# SOURCE PASSAGE
I’d heard mention of Loghaven in the last few years but didn’t really understand its history or its current purpose. I had no idea that it was so close to downtown, situated just about a three-minute drive from the Henley Bridge. I recently learned that Sanders Pace Architecture won a rare national award for their work there and I wanted to learn more.
Sarah Swinford, Loghaven Director, was kind enough to walk me around the property, show me the work that has been done, and tell me a bit about the history of the site. The history provided here was provided by her and an excellent paneled display on the property. I also spoke with Andrea Bailey, Executive Director of the Aslan Foundation, and with Brandon Pace, of Sanders Pace Architecture regarding their role in the project.
The modern history of the property dates to the early 1900s. Myssie Thompson, who had followed her husband about the company as he followed railroad jobs, followed him to Knoxville. In 1919, living on the Loghaven property, she determined to stay in Knoxville while he moved on. After temporarily losing the property, she regained it and added to it over the coming decades.
By all accounts, a very modern woman, she lived in the woods, while also circulating among Knoxville’s elite society. She began to build cabins on the property in the rustic style that became a popular reactionary movement during the Victorian era, with plans to rent them out for income. Her neighbor, John Hightower, also began work on a cabin in 1931 and it now is also part of Loghaven.
For forty years, Myssie Thompson owned and operated the community, serving as landlord to TVA workers building the Norris Dam and Alfred Clauss, a TVA architect who would build the nearby “Little Switzerland” neighborhood. Lowell Blanchard, host of the influential Mid-Day Merry-Go-Round and Knoxville News Sentinel Columnist Bert Vincent, who wrote the popular “Strolling,” column also lived there.
By the 1960s many residents were UT professors and their families. By the 1970s, it became a popular spot for students to live and getting a lease was described as extremely competitive. When Myssie died in 1975, at age eighty-nine, the property passed to her sons who sold it. In 1978, a recent UT gradate named Chris Whittle, along with partners, purchased the property as a community for himself and his employees. From there they launched a publishing empire that included Whittle Communications and would boast 600 employees by 1986.

# WORK TO DO
Reproduce the entire Loghaven history passage above word for word.

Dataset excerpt
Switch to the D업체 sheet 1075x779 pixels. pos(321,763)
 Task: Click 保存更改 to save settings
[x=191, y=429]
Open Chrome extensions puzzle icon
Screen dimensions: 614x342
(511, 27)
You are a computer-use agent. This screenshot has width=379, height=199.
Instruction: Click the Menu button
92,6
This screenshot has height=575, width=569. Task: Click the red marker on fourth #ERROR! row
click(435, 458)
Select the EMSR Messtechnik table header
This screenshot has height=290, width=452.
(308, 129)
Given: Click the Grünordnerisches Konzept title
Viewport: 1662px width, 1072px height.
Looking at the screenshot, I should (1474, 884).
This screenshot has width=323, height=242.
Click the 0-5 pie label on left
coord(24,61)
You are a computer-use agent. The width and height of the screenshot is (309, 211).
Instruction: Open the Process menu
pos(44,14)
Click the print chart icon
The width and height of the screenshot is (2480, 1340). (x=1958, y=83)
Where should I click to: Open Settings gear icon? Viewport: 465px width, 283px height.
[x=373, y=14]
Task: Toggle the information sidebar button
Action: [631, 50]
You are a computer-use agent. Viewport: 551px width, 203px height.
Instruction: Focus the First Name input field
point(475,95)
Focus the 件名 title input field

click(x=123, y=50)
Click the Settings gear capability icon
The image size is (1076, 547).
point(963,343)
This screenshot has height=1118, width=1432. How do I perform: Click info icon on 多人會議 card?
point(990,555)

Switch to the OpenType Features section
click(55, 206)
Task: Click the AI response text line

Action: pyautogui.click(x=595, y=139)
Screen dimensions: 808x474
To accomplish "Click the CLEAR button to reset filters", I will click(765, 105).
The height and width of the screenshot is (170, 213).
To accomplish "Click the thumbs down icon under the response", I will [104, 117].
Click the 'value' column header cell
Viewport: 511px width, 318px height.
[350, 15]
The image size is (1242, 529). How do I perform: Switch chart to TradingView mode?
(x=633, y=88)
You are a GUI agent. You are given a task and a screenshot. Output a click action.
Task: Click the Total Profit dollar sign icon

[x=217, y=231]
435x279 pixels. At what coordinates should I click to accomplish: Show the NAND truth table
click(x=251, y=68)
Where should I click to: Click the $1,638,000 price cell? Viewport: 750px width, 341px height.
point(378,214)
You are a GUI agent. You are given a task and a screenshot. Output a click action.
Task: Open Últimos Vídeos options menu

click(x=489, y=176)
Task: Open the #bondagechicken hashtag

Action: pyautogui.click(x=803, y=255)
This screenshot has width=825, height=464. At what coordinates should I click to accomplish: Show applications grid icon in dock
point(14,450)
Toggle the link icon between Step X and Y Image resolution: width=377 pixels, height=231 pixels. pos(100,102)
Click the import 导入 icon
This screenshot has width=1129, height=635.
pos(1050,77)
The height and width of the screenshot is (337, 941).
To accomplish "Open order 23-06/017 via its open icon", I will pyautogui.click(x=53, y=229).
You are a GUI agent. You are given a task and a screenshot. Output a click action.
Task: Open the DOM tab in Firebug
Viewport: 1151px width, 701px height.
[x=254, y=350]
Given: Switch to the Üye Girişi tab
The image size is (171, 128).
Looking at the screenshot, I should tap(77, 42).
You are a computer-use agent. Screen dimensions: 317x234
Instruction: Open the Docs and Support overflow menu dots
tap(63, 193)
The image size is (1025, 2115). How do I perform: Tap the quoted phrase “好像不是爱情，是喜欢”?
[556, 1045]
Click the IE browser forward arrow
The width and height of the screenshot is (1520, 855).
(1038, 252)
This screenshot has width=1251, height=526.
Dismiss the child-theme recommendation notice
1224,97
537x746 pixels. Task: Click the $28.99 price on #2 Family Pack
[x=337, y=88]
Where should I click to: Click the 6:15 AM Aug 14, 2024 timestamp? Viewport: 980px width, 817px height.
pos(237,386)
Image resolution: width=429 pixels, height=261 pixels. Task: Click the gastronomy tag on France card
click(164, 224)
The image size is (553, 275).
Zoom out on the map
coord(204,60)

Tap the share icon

# EXERCISE OUTPUT
I’d heard mention of Loghaven in the last few years but didn’t really understand its history or its current purpose. I had no idea that it was so close to downtown, situated just about a three-minute drive from the Henley Bridge. I recently learned that Sanders Pace Architecture won a rare national award for their work there and I wanted to learn more.
Sarah Swinford, Loghaven Director, was kind enough to walk me around the property, show me the work that has been done, and tell me a bit about the history of the site. The history provided here was provided by her and an excellent paneled display on the property. I also spoke with Andrea Bailey, Executive Director of the Aslan Foundation, and with Brandon Pace, of Sanders Pace Architecture regarding their role in the project.
The modern history of the property dates to the early 1900s. Myssie Thompson, who had followed her husband about the company as he followed railroad jobs, followed him to Knoxville. In 1919, living on the Loghaven property, she determined to stay in Knoxville while he moved on. After temporarily losing the property, she regained it and added to it over the coming decades.
By all accounts, a very modern woman, she lived in the woods, while also circulating among Knoxville’s elite society. She began to build cabins on the property in the rustic style that became a popular reactionary movement during the Victorian era, with plans to rent them out for income. Her neighbor, John Hightower, also began work on a cabin in 1931 and it now is also part of Loghaven.
For forty years, Myssie Thompson owned and operated the community, serving as landlord to TVA workers building the Norris Dam and Alfred Clauss, a TVA architect who would build the nearby “Little Switzerland” neighborhood. Lowell Blanchard, host of the influential Mid-Day Merry-Go-Round and Knoxville News Sentinel Columnist Bert Vincent, who wrote the popular “Strolling,” column also lived there.
By the 1960s many residents were UT professors and their families. By the 1970s, it became a popular spot for students to live and getting a lease was described as extremely competitive. When Myssie died in 1975, at age eighty-nine, the property passed to her sons who sold it. In 1978, a recent UT gradate named Chris Whittle, along with partners, purchased the property as a community for himself and his employees. From there they launched a publishing empire that included Whittle Communications and would boast 600 employees by 1986.